Ringfort (Rath), Dooneen, Co. Limerick
Co. Limerick |
Ringforts
Some archaeological sites reward the traveller with dramatic earthworks and sweeping views.
This one in Dooneen, County Limerick, offers something rather more sobering: nothing at all. Where a ringfort once stood, there is now only a field of poorly-drained pasture on a gentle east-facing slope, the ground giving no sign that anything of significance ever occupied the spot.
A ringfort, or rath, is a circular or roughly circular enclosure defined by an earthen bank and ditch, typically built during the early medieval period in Ireland as a defended farmstead. They are among the most common archaeological monuments in the country, numbering in the thousands. The one at Dooneen was recorded on the Ordnance Survey six-inch map of 1840, where it appeared as a sub-circular enclosure with a diameter of approximately twenty metres, modest even by the standards of the type. By the time Denis Power came to inspect the site, the monument had been levelled entirely and was not evident on the ground. His findings were compiled and uploaded in April 2013, leaving a record that amounts, essentially, to an absence.
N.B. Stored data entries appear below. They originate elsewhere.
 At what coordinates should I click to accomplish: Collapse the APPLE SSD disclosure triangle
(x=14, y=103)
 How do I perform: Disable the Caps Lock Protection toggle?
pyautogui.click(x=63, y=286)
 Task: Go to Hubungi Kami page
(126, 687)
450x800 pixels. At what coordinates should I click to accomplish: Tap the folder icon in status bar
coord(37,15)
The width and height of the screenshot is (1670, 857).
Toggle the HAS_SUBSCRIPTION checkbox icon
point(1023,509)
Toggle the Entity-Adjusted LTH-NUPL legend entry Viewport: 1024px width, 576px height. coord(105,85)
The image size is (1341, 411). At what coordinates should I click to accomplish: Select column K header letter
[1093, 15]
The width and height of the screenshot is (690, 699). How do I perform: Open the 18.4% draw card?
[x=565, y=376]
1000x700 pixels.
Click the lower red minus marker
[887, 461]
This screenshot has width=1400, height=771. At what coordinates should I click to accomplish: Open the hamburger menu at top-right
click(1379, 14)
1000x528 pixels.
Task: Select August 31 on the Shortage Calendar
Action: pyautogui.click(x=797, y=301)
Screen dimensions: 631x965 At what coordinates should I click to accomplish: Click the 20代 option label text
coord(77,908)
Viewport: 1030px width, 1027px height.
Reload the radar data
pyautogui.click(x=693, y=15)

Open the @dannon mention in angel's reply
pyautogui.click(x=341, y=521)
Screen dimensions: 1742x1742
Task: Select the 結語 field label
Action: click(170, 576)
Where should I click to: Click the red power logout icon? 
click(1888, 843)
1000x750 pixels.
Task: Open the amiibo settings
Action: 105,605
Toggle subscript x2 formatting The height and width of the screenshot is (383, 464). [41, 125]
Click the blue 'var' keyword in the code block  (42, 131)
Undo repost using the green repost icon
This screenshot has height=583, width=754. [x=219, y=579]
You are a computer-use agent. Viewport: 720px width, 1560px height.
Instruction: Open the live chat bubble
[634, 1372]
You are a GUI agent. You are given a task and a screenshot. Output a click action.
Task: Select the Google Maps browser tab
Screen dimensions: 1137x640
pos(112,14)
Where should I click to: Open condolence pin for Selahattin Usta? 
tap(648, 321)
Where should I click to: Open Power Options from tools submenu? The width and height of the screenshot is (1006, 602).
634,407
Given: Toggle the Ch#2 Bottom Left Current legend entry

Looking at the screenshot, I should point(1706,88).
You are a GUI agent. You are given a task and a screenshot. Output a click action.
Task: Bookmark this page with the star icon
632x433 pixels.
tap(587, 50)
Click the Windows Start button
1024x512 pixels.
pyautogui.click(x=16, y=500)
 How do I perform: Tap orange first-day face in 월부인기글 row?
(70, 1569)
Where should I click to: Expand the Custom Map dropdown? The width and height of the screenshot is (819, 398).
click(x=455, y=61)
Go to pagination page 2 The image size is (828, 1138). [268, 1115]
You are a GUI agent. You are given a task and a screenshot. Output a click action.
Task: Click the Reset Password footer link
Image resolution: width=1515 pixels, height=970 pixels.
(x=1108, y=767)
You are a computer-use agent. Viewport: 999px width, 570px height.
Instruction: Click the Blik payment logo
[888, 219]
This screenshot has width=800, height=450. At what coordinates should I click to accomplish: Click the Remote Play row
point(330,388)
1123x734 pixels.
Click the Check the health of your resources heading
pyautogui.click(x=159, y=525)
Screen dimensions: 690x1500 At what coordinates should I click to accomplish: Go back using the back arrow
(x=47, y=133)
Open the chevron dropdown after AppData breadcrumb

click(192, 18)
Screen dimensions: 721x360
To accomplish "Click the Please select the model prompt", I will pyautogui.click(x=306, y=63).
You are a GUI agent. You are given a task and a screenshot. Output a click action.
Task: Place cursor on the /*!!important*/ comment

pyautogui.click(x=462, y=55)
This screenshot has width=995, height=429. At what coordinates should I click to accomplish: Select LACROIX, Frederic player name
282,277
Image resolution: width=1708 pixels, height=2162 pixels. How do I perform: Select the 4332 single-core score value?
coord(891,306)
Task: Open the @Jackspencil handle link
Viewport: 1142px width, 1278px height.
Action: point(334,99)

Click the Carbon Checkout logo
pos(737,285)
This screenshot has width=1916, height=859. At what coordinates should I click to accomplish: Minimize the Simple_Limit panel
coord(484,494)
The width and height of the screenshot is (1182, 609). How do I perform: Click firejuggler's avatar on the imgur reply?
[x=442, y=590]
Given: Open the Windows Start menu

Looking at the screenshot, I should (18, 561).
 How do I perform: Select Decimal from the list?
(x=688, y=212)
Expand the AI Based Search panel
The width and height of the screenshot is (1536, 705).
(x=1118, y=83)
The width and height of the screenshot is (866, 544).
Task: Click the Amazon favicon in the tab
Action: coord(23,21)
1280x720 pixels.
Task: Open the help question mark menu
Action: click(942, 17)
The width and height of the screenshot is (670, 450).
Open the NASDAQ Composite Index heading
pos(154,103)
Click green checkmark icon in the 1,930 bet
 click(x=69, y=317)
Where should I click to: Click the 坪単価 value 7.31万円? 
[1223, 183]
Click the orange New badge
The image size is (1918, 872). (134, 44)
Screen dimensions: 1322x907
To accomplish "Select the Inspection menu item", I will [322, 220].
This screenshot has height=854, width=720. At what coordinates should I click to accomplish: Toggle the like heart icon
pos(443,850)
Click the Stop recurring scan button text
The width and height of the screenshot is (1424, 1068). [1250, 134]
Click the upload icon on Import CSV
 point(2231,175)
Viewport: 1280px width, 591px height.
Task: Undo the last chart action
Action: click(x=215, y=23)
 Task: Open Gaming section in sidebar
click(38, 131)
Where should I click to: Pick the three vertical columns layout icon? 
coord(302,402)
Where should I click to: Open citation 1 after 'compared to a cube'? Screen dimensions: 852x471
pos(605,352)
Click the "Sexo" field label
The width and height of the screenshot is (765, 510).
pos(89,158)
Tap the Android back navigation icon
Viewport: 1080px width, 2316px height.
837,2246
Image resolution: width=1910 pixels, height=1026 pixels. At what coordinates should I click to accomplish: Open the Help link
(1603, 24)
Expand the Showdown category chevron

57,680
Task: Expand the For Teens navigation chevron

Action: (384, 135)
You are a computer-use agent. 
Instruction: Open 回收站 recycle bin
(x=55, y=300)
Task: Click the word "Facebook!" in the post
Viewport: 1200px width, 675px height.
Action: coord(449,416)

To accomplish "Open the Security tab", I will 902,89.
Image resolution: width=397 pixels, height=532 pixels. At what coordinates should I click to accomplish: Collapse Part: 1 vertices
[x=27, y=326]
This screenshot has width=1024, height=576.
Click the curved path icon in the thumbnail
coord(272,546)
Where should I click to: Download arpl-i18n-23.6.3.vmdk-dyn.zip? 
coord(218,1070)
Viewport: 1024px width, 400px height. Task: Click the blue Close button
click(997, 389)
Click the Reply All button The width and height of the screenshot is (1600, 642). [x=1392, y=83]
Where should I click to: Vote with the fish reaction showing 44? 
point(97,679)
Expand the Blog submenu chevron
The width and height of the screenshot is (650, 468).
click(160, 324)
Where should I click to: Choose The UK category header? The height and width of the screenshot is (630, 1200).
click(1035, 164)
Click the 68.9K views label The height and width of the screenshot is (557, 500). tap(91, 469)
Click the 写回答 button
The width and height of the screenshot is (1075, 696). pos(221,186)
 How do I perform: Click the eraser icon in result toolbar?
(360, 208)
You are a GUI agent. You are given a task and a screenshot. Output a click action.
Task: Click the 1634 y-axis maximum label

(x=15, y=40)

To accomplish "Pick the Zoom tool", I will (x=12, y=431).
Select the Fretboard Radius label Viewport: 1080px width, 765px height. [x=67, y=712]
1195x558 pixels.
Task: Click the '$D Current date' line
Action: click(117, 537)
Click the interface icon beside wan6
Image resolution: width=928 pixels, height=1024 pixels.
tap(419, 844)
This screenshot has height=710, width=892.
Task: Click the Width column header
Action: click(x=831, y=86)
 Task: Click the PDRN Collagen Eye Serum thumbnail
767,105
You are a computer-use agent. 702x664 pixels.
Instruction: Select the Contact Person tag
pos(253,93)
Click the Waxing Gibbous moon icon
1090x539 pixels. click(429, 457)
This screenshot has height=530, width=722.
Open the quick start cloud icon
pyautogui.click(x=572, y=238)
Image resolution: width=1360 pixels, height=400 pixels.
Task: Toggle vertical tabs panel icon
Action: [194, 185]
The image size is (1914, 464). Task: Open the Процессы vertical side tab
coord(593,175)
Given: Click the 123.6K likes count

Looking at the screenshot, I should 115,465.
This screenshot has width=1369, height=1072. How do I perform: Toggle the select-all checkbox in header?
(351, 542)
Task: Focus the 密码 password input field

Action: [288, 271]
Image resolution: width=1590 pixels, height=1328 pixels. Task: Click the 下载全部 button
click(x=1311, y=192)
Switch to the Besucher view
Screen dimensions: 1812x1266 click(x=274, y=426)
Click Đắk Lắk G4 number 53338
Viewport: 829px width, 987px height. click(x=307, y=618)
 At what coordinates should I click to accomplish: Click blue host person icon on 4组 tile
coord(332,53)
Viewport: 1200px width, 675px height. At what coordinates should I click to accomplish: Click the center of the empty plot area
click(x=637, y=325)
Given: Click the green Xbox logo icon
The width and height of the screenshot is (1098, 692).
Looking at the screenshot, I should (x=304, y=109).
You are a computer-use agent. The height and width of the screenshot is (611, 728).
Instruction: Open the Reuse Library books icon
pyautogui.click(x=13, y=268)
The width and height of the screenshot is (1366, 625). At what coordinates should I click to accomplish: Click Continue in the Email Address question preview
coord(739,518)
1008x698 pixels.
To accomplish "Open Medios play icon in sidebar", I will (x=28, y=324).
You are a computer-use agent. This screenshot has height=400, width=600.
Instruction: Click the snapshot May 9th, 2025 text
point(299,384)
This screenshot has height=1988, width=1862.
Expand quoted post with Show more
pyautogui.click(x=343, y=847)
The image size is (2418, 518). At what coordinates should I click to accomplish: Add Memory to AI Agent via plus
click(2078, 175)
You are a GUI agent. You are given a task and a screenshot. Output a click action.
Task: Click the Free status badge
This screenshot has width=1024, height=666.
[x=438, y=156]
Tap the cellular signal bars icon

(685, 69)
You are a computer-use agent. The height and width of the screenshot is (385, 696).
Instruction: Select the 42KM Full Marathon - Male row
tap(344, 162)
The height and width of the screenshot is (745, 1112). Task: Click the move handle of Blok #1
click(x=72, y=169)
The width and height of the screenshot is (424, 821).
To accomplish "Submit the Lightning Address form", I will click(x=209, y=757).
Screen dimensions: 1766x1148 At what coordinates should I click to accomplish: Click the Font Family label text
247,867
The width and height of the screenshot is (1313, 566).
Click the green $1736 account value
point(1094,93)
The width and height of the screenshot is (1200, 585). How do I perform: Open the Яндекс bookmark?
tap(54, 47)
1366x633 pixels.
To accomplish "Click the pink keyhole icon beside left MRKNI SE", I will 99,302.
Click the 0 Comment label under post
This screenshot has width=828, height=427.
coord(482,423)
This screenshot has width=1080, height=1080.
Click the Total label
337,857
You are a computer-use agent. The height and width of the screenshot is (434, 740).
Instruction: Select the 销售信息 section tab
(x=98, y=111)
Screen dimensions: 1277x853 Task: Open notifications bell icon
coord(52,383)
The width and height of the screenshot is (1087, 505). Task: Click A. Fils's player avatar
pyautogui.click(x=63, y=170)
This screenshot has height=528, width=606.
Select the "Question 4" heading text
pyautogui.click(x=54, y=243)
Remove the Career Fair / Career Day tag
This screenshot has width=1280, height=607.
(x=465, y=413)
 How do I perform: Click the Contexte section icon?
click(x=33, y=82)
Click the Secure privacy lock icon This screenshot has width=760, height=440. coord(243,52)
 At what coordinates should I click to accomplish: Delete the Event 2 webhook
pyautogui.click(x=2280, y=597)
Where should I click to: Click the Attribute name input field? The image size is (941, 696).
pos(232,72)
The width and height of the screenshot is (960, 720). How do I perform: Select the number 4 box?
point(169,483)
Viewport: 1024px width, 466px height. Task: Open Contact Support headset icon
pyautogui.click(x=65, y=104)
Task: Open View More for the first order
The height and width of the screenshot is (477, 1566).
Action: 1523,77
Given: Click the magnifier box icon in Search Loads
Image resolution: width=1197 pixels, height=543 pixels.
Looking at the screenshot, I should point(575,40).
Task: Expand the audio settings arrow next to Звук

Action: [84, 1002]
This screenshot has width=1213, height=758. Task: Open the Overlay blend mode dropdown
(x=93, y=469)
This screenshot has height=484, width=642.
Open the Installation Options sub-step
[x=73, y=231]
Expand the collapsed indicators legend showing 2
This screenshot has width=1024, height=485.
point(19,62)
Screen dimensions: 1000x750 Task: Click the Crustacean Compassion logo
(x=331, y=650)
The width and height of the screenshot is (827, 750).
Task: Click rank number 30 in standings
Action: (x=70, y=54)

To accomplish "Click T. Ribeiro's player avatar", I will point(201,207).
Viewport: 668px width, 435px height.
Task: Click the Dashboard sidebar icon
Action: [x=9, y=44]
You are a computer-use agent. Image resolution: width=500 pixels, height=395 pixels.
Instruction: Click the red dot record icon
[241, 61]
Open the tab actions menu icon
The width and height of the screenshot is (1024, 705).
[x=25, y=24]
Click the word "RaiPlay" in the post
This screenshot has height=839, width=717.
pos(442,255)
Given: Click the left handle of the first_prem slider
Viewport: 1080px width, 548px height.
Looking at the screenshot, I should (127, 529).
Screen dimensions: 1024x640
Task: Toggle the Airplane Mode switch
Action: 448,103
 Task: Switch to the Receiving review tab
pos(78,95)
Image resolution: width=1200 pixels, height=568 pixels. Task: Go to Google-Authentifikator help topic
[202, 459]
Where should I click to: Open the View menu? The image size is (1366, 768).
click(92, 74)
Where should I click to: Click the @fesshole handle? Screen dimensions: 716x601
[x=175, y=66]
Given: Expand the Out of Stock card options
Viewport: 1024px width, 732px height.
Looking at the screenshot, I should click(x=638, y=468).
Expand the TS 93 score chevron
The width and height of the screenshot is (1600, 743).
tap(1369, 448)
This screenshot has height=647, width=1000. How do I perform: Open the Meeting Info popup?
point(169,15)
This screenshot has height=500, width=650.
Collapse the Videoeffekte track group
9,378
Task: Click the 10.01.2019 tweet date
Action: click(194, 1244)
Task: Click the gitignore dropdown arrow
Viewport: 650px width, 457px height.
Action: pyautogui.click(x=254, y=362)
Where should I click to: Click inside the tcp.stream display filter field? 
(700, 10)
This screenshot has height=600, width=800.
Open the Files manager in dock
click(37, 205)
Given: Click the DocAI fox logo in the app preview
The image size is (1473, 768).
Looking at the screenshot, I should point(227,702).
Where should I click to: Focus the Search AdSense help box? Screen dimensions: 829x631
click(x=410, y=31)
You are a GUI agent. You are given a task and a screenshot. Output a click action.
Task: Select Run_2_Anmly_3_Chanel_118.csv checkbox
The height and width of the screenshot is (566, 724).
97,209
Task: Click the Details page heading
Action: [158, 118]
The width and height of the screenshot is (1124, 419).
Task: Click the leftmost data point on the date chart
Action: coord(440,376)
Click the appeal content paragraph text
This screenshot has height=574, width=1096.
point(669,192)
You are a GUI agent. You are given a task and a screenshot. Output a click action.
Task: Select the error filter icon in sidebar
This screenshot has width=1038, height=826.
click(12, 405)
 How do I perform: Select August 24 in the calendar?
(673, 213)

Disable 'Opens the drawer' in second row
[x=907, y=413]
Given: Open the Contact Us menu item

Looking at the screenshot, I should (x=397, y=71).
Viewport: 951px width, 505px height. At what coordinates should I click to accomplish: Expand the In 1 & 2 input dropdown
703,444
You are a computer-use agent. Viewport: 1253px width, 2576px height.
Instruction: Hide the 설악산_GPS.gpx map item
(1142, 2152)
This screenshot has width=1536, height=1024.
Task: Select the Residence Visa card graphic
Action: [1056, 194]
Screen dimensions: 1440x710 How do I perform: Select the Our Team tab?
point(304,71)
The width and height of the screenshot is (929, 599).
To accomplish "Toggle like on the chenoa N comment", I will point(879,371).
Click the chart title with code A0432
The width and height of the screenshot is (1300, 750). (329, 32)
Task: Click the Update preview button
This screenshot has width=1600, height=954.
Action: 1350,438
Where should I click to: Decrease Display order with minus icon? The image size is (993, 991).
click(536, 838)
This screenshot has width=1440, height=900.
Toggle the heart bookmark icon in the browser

For anyone curious enough to seek it out, the site sits on farmland and there is no visible feature to orient yourself by once you arrive. The 1840 Ordnance Survey map remains the clearest evidence that something was ever there. The soggy, poorly-drained character of the surrounding pasture suggests the land has never been particularly amenable to cultivation, which makes the decision to level the monument all the more striking as an act of agricultural tidying. What is instructive here is less the site itself and more what its disappearance illustrates: that even the most numerous class of monument in Ireland is not immune to gradual erasure. The paper record, in this case, outlasts the earthwork by a considerable margin.